WIMMERA health groups believe there is a need for greater understanding about alcohol-related harms.
It comes as Deakin University analysis released this week shows a levy based on alcoholic content could help reduce consumption and lead to significant health benefits, particularly in reducing obesity rates.
Western Victoria Primary Health Network chief executive Leanne Beagley said such a measure could be one option for tackling obesity and other alcohol-related health issues, but said a multi-faceted approach would be more effective.
“There is still a lack of understanding across the general population about the ‘hidden carbohydrates’ in alcohol that contribute to obesity, and the associated health risks of being obese,” she said.
“Increasing public awareness and education about the impact alcohol has on weight and health generally would be helpful, and starts with prevention.
“Tackling obesity needs a multi-pronged approach where people are encouraged to review their diet and also be more active. The recent YCHANGe program run in the Yarriambiack area this year through Deakin University and Rural Northwest Health is a great example of how to encourage healthy eating early in life.
“The program aimed to create a community environment where the healthy choice is the easier option, with healthier food provided in schools, kindergartens and sporting clubs.
“We would recommend such a wraparound approach to all things diet and lifestyle to tackle obesity as it is a complex problem, and a contributing factor to a range of illnesses.”

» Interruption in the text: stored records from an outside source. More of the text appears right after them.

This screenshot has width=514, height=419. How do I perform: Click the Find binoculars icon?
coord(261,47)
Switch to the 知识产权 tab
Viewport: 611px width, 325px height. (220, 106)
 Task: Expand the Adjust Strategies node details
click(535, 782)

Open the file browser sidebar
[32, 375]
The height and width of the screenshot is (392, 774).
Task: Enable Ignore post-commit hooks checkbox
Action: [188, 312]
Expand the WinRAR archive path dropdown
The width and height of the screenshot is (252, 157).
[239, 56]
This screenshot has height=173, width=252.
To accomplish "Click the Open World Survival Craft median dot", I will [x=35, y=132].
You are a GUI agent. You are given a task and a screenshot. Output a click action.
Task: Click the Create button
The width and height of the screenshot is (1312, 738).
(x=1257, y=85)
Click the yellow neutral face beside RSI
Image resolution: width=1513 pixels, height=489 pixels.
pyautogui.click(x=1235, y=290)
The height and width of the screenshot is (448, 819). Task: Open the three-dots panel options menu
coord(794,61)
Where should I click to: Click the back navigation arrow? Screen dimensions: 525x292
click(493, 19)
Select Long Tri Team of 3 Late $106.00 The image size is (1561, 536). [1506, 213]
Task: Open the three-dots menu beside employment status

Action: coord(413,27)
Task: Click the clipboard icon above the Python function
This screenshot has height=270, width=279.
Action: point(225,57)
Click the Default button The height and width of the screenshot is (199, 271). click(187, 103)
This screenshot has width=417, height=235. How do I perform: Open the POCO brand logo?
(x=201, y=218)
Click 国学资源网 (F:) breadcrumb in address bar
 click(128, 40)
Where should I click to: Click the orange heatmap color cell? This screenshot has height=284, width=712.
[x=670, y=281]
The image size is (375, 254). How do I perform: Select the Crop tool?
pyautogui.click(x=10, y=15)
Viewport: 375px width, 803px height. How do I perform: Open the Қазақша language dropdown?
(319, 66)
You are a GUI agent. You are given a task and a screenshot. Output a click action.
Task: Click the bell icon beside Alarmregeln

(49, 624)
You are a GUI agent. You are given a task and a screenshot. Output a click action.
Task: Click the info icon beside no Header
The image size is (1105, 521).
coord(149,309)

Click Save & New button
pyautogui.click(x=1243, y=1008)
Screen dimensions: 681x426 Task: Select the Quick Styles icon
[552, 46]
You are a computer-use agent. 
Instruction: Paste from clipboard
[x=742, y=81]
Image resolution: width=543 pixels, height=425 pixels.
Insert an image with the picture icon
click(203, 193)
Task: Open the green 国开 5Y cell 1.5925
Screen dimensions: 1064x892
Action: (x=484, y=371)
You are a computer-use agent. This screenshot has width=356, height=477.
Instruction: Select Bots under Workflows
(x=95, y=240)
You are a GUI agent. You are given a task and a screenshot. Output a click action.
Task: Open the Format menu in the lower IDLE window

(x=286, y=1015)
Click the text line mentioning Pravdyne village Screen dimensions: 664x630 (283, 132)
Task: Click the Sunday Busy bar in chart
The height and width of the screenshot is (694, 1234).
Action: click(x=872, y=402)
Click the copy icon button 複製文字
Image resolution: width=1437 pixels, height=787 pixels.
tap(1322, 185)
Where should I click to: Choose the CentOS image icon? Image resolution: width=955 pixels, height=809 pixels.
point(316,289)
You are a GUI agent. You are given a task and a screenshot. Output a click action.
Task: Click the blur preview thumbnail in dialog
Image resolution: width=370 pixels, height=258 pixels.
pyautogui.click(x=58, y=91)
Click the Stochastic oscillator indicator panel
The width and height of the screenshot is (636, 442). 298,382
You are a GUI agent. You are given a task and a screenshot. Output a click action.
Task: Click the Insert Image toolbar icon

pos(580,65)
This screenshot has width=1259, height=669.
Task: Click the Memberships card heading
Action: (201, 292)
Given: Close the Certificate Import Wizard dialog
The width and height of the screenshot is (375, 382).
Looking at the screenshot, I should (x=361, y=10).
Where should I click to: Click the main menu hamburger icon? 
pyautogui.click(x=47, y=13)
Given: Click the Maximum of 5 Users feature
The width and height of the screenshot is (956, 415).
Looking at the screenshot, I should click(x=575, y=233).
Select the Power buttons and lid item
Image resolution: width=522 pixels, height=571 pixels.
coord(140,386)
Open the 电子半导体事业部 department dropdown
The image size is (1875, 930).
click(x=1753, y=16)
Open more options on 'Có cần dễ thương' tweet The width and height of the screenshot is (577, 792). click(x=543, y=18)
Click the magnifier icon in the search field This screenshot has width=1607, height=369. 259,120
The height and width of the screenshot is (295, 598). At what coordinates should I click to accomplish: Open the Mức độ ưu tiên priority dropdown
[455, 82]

Dr Beagley said people needed to be aware that alcohol consumption has been linked to some cancers, liver issues and mental ill health.
“If you pair this with a poor diet and inactivity, which often comes with obesity, the risk factors for ill health are sure to increase,” she said.
Wimmera Drug Action Taskforce co-ordinator Sally Pymer said a tax was a good start, but agreed a combination of measures to reduce alcohol harms was needed.
“I think a large number of people are unaware of the harms related to alcohol, and a large number don’t want to know,” she said.
“In talking to people many will comment on someone they know who has been drinking alcohol for years and has no apparent health problems.
“People also don’t appear to want to see the connection between alcohol and cancers, cardiovascular disease, liver problems and other health problems. More education around the harms of alcohol is needed.”
Ms Pymer said banning alcohol advertising during televised sporting events, eliminating alcohol-related sponsorships, and reducing the number of alcohol outlets would also help reduce consumption.